#### [EXERCISE AIM]
Scan the records for "section". Report each line that includes it.

Pixel coordinate grounding data:
---*---

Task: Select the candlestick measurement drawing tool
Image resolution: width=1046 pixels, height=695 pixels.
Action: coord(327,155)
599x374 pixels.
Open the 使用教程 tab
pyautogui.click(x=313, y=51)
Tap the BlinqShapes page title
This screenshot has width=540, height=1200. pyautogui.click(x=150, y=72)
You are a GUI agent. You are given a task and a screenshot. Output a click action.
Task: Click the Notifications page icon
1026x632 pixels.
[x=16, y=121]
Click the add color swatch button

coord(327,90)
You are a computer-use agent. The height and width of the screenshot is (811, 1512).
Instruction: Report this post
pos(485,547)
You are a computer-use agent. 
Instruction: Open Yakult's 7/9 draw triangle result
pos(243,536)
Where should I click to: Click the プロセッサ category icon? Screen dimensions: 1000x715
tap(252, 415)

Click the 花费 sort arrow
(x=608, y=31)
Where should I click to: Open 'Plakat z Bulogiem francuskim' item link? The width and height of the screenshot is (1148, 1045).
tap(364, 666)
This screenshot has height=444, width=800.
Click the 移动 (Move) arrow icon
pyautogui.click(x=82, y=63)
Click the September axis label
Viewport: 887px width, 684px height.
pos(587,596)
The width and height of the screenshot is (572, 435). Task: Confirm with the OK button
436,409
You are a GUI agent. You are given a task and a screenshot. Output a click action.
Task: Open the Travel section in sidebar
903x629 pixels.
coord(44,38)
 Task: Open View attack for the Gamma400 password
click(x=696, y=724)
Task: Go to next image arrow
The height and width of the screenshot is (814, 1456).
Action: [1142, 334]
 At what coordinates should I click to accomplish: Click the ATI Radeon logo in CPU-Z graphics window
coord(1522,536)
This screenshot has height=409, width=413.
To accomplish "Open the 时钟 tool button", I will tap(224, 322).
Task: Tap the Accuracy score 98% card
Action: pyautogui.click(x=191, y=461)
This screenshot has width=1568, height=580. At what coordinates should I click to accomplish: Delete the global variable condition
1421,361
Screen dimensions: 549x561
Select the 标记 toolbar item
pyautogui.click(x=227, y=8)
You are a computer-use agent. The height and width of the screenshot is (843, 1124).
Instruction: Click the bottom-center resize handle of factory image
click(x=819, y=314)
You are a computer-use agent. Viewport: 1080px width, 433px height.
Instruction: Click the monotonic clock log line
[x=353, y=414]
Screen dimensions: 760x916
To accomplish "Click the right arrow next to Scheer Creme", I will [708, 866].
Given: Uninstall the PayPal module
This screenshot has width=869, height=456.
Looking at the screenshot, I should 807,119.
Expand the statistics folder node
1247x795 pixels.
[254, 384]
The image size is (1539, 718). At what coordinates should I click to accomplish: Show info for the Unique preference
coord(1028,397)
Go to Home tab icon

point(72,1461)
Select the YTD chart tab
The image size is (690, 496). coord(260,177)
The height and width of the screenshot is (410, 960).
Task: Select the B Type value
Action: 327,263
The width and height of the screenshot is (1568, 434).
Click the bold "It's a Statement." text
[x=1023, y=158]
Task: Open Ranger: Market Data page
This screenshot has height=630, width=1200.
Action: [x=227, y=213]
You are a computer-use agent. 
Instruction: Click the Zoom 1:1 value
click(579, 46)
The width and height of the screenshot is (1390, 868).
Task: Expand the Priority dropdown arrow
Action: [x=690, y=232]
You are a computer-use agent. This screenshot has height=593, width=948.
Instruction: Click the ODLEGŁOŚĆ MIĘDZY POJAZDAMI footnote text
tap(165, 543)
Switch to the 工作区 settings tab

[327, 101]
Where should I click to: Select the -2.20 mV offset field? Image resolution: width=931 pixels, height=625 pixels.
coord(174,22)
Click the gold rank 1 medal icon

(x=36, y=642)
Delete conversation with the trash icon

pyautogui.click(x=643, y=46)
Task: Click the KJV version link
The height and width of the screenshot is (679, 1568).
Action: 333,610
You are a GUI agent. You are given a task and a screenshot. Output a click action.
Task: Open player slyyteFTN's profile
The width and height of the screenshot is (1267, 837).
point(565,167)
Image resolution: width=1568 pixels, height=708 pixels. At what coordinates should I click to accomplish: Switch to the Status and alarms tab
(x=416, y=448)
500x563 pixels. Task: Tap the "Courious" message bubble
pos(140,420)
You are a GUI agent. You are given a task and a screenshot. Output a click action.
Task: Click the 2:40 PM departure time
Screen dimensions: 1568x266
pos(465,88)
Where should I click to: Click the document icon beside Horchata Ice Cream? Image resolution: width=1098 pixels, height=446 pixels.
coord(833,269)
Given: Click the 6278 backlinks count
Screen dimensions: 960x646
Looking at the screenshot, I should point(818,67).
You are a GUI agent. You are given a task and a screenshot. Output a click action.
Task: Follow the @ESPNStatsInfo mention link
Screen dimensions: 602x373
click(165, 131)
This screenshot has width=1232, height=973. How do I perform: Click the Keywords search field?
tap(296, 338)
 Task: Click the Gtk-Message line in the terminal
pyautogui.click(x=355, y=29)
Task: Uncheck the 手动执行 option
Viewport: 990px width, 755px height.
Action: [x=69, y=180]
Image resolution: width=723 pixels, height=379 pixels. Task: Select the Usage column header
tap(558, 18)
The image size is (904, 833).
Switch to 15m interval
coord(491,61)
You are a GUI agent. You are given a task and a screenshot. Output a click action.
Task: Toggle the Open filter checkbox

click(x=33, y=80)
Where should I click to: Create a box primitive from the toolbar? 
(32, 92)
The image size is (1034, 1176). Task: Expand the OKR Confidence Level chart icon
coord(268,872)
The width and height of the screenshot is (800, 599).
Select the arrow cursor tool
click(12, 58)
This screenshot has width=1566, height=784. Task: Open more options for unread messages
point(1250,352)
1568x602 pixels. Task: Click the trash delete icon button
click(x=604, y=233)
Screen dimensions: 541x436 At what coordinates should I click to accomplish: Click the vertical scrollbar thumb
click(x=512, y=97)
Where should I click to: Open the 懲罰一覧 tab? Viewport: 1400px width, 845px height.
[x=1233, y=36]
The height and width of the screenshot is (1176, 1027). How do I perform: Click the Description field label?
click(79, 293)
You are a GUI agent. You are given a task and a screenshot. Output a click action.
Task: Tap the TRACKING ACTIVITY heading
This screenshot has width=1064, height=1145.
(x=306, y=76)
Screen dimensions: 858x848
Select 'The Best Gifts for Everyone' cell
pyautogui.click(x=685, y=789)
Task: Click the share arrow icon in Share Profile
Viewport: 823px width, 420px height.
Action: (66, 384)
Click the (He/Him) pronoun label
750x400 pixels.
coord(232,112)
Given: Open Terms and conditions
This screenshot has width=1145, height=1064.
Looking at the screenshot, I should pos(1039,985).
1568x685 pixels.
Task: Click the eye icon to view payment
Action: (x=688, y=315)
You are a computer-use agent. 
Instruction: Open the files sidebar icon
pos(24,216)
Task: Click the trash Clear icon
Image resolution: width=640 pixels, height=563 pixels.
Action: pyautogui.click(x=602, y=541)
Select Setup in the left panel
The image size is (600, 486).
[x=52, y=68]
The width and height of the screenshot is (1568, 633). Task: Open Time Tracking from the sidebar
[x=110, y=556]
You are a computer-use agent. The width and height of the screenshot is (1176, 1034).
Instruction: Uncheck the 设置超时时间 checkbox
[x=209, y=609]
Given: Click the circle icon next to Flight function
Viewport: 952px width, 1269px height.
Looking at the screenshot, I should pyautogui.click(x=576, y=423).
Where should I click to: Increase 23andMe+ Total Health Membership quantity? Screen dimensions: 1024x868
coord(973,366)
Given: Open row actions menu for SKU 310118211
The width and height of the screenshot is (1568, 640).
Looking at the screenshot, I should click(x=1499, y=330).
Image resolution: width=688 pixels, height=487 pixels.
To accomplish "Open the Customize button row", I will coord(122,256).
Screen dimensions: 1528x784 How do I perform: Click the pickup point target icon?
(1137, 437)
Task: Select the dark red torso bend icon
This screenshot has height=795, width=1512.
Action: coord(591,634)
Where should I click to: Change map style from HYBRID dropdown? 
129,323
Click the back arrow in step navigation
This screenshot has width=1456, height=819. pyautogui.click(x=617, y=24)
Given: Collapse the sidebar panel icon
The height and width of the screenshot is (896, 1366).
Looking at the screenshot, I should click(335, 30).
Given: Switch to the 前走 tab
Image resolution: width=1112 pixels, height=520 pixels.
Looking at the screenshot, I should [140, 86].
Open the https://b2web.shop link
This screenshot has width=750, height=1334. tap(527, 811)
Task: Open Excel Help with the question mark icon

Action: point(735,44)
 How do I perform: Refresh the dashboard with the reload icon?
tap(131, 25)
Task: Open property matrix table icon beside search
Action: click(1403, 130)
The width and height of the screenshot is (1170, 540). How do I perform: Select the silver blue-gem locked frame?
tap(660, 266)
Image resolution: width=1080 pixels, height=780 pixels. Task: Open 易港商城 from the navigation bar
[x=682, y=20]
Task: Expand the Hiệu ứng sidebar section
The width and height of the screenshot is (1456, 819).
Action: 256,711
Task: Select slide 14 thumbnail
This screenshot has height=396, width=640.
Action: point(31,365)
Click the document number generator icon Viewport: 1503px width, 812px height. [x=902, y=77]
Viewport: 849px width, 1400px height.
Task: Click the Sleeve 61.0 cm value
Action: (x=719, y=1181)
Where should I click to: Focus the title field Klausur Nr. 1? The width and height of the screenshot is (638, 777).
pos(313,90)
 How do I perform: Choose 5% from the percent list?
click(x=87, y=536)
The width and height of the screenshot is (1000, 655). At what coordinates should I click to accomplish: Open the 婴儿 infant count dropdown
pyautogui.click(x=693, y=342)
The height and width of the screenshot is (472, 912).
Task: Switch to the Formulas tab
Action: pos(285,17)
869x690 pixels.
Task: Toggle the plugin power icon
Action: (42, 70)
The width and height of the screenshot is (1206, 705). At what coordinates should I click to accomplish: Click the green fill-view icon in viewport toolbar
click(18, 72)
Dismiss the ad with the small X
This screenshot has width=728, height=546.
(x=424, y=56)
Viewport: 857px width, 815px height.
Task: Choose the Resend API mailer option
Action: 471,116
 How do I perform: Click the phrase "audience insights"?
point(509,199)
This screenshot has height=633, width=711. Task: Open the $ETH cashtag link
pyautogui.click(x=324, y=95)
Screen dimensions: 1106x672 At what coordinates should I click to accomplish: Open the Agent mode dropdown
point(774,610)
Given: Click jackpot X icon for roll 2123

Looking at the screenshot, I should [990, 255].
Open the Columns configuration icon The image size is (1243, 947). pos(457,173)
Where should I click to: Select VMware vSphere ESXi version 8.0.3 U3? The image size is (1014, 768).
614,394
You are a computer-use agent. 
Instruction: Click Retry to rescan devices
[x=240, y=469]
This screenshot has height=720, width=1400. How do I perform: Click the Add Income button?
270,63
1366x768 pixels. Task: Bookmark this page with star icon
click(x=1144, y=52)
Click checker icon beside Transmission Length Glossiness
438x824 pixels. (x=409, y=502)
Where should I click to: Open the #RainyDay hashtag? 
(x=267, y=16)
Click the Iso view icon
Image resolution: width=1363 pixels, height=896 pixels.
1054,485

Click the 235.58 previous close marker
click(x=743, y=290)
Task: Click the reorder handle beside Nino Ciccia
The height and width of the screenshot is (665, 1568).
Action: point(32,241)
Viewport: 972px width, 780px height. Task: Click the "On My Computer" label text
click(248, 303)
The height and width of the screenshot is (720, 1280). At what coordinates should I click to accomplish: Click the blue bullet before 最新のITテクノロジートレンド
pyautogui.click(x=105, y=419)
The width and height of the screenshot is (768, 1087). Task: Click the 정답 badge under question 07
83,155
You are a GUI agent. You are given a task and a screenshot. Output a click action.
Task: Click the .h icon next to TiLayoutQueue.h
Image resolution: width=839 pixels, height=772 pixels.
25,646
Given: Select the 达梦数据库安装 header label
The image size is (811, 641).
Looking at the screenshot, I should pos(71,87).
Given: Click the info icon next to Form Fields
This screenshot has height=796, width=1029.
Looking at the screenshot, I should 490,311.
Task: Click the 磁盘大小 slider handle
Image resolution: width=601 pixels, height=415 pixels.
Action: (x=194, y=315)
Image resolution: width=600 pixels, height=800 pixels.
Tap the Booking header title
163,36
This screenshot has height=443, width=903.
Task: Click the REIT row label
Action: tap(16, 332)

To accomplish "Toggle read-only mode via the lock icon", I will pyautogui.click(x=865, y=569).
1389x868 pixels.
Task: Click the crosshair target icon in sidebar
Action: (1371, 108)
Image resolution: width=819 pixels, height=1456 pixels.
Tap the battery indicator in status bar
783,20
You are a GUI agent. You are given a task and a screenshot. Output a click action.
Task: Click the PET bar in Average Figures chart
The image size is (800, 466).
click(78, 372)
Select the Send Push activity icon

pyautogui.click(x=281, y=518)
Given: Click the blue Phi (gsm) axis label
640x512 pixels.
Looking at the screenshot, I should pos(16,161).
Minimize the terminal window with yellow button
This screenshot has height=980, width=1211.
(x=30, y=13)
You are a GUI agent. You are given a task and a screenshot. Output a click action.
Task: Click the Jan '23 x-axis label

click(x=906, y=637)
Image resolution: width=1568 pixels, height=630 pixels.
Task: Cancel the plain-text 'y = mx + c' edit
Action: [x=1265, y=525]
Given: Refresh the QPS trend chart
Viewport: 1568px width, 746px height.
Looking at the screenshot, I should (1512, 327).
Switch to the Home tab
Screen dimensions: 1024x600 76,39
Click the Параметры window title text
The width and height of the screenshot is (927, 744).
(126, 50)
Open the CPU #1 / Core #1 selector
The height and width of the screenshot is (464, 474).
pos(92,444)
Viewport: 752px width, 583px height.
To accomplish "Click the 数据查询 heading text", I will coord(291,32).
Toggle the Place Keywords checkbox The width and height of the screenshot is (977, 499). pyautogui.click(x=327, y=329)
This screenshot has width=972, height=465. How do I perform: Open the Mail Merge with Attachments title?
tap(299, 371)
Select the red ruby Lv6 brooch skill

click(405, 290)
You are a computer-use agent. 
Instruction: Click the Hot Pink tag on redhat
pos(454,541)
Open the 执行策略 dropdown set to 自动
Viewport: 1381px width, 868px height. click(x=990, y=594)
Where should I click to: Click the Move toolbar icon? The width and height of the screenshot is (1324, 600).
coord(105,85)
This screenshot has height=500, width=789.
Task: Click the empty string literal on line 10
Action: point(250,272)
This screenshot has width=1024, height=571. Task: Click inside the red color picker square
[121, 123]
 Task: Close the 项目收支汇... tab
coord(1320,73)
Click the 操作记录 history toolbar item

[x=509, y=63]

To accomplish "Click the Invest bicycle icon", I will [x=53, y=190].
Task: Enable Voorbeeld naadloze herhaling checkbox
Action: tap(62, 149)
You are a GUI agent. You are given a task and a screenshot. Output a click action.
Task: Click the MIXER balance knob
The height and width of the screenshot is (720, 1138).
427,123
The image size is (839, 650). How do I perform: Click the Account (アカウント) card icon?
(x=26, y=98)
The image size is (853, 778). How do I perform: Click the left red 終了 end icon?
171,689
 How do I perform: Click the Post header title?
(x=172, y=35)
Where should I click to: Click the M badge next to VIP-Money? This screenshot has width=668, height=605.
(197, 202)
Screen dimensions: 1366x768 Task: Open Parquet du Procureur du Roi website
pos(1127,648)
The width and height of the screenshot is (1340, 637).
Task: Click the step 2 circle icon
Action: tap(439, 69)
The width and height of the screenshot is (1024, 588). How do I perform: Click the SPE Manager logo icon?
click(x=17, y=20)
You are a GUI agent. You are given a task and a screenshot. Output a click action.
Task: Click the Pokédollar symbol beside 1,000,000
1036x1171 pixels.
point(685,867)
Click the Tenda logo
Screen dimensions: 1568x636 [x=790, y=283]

---*---

#### [REPLY]
Task: Open the Travel section in sidebar
Task: Expand the Hiệu ứng sidebar section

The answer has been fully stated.